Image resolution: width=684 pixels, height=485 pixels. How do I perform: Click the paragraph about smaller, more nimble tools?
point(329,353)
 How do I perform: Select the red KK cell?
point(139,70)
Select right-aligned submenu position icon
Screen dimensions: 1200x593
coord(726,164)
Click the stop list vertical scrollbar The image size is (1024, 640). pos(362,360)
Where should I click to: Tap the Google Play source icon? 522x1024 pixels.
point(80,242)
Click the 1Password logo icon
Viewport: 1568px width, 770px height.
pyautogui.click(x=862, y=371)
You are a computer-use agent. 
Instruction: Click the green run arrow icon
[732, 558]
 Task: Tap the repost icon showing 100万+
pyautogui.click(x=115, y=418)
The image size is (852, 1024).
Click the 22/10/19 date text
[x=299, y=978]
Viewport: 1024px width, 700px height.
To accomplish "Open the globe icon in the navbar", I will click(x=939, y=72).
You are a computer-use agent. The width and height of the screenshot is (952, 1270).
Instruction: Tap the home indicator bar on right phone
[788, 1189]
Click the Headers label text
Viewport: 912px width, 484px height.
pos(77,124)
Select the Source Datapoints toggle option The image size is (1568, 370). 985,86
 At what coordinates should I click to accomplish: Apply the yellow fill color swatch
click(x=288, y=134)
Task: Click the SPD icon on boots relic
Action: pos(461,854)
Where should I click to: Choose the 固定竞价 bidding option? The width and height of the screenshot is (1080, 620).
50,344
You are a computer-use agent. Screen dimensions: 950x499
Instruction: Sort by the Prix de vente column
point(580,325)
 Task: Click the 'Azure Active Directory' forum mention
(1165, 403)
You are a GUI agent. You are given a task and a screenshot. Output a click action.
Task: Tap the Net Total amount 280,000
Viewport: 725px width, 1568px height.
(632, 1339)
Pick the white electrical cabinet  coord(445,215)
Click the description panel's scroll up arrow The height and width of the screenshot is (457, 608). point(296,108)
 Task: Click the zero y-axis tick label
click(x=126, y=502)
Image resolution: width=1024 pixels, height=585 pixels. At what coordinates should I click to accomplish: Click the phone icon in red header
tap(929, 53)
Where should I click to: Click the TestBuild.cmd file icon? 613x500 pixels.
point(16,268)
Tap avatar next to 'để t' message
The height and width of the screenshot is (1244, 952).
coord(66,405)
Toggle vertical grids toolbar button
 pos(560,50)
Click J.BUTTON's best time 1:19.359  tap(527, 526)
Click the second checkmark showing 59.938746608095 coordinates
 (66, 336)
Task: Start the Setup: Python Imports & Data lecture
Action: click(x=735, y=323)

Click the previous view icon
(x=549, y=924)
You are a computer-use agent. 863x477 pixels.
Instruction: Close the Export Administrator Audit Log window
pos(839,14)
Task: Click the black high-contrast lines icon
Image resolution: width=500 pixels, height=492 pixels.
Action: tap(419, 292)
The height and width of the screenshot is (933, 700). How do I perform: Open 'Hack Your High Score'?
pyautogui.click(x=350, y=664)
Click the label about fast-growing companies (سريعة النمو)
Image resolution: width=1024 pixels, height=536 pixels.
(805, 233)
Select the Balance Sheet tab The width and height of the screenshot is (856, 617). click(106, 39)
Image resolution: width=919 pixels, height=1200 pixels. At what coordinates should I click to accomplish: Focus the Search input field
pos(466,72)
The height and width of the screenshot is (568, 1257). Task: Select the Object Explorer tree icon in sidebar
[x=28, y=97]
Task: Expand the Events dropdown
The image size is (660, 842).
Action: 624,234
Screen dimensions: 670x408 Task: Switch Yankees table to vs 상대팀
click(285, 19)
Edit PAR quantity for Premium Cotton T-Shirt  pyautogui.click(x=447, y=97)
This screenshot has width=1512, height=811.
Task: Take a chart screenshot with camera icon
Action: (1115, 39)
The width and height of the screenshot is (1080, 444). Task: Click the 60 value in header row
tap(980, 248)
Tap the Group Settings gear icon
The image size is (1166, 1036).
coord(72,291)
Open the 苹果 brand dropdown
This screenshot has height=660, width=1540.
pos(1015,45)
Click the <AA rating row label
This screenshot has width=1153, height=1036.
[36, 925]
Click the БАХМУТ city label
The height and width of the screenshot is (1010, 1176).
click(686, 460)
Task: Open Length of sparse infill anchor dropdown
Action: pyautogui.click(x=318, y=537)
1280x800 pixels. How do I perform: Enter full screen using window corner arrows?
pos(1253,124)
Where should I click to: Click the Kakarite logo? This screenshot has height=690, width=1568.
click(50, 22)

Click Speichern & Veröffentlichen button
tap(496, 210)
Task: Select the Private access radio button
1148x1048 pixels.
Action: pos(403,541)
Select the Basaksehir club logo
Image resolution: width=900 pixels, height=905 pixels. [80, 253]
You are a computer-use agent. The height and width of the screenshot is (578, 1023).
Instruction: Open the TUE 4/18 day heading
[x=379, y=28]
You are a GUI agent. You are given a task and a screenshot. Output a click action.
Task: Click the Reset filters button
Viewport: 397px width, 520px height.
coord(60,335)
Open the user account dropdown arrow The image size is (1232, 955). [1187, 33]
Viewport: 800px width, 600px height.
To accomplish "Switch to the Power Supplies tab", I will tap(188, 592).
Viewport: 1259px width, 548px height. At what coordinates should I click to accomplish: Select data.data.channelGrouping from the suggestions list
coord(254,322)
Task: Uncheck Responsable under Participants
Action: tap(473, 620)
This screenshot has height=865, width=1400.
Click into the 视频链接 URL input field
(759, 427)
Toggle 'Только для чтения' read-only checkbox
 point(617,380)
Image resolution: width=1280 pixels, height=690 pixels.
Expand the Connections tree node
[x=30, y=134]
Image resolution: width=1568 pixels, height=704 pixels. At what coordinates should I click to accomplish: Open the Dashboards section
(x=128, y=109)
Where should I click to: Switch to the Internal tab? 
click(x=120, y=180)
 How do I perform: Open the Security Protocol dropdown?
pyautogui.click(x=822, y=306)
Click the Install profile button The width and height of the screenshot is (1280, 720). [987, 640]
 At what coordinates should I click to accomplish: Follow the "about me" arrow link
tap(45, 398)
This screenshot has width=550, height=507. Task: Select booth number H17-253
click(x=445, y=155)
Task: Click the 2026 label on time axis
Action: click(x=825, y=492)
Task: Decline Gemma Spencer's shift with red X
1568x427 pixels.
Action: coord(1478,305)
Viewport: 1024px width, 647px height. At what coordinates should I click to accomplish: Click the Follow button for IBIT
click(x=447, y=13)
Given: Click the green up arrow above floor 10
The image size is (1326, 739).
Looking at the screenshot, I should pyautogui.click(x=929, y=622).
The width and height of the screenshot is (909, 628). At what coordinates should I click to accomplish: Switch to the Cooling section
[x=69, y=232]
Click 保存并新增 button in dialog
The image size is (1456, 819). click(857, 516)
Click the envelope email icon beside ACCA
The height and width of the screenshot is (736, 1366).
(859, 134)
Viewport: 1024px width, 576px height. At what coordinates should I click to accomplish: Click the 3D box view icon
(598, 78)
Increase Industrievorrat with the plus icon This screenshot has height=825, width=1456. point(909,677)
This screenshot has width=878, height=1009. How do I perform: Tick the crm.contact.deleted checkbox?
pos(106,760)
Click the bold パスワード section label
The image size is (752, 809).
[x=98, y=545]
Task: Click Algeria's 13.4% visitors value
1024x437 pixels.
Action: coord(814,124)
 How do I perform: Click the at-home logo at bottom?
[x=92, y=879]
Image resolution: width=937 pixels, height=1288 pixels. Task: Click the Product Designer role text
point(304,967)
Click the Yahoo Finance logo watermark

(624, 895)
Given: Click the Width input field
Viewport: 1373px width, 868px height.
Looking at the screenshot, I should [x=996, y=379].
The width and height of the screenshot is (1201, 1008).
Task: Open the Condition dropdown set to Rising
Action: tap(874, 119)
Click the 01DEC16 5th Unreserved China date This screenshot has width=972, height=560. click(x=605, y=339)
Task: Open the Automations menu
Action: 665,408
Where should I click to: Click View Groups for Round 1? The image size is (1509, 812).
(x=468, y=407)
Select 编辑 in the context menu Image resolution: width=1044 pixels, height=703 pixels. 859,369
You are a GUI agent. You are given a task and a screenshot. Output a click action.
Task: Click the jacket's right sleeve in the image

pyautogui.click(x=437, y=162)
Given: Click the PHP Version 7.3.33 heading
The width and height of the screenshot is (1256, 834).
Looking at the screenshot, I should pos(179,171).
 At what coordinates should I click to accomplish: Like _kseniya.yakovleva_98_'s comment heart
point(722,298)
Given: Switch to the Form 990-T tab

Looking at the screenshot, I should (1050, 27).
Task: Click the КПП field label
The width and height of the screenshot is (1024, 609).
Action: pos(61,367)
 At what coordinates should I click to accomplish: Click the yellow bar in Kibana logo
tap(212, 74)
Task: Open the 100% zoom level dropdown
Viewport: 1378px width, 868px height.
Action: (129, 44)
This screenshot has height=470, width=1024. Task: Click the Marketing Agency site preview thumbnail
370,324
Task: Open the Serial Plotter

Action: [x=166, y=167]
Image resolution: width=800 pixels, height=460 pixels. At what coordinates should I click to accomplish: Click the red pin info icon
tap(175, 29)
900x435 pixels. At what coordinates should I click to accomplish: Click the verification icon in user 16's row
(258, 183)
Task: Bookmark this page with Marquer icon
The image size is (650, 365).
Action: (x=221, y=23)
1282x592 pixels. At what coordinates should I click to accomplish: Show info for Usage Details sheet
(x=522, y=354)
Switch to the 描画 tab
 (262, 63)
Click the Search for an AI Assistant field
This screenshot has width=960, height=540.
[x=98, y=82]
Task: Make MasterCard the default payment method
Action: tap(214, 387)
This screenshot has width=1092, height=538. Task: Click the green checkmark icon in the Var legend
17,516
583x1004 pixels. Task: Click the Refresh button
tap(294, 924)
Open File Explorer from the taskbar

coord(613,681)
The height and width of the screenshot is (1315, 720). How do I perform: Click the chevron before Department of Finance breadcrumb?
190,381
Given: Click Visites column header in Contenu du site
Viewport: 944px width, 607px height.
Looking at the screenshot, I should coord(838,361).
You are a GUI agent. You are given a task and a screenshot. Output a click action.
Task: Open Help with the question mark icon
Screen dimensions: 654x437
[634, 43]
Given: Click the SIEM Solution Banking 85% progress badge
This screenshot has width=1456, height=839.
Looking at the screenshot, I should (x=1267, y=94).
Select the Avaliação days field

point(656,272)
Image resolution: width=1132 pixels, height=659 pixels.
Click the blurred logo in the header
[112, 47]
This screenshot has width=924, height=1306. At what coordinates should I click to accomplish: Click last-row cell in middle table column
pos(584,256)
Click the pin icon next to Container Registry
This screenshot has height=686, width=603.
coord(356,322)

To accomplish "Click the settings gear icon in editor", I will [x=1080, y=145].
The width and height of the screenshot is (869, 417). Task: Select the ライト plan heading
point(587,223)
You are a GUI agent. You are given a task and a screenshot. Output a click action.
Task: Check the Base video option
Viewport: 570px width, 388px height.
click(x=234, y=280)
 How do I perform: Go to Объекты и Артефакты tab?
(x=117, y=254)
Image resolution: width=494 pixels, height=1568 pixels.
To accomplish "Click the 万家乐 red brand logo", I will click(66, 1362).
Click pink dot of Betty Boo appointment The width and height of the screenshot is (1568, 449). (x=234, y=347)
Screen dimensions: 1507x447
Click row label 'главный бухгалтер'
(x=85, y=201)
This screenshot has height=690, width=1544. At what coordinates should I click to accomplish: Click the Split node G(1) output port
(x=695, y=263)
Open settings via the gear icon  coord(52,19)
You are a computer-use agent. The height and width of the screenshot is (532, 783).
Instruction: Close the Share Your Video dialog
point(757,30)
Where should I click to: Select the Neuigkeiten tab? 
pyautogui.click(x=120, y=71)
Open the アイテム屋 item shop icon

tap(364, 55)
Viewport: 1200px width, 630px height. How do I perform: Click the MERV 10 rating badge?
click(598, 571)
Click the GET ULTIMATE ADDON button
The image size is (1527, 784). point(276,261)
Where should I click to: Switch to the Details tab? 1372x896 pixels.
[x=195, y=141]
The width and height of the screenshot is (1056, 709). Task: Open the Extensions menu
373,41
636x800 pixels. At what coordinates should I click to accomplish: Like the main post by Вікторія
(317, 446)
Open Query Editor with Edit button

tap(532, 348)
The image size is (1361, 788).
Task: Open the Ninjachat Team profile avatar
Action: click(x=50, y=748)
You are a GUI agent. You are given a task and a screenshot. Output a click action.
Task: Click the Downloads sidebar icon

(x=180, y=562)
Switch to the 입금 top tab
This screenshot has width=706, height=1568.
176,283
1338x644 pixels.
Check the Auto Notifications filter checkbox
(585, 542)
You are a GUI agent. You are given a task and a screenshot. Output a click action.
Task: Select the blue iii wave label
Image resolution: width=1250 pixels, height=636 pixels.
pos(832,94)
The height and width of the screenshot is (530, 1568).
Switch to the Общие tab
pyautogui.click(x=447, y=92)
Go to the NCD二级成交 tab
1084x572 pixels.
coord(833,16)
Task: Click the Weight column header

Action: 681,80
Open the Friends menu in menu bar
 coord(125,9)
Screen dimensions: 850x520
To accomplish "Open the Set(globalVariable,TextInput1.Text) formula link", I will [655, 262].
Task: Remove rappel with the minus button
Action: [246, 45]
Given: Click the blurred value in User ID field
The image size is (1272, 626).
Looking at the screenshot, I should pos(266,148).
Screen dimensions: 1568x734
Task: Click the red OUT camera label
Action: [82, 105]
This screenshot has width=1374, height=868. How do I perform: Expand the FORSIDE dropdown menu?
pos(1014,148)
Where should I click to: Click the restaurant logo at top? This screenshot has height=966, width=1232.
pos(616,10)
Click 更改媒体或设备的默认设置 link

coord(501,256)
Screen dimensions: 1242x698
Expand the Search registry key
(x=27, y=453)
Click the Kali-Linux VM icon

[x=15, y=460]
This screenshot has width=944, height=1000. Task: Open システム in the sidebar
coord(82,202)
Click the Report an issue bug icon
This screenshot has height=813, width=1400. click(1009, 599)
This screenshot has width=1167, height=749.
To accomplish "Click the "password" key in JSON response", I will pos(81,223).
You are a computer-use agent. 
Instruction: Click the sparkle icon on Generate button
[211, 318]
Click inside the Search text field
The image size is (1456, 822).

**********

**INSTRUCTIONS FOR THE TASK:** The string "computer" may appear in the lines of the records above. State how many lines contain it, with no other words.

**RESULT FOR THIS TASK:** 7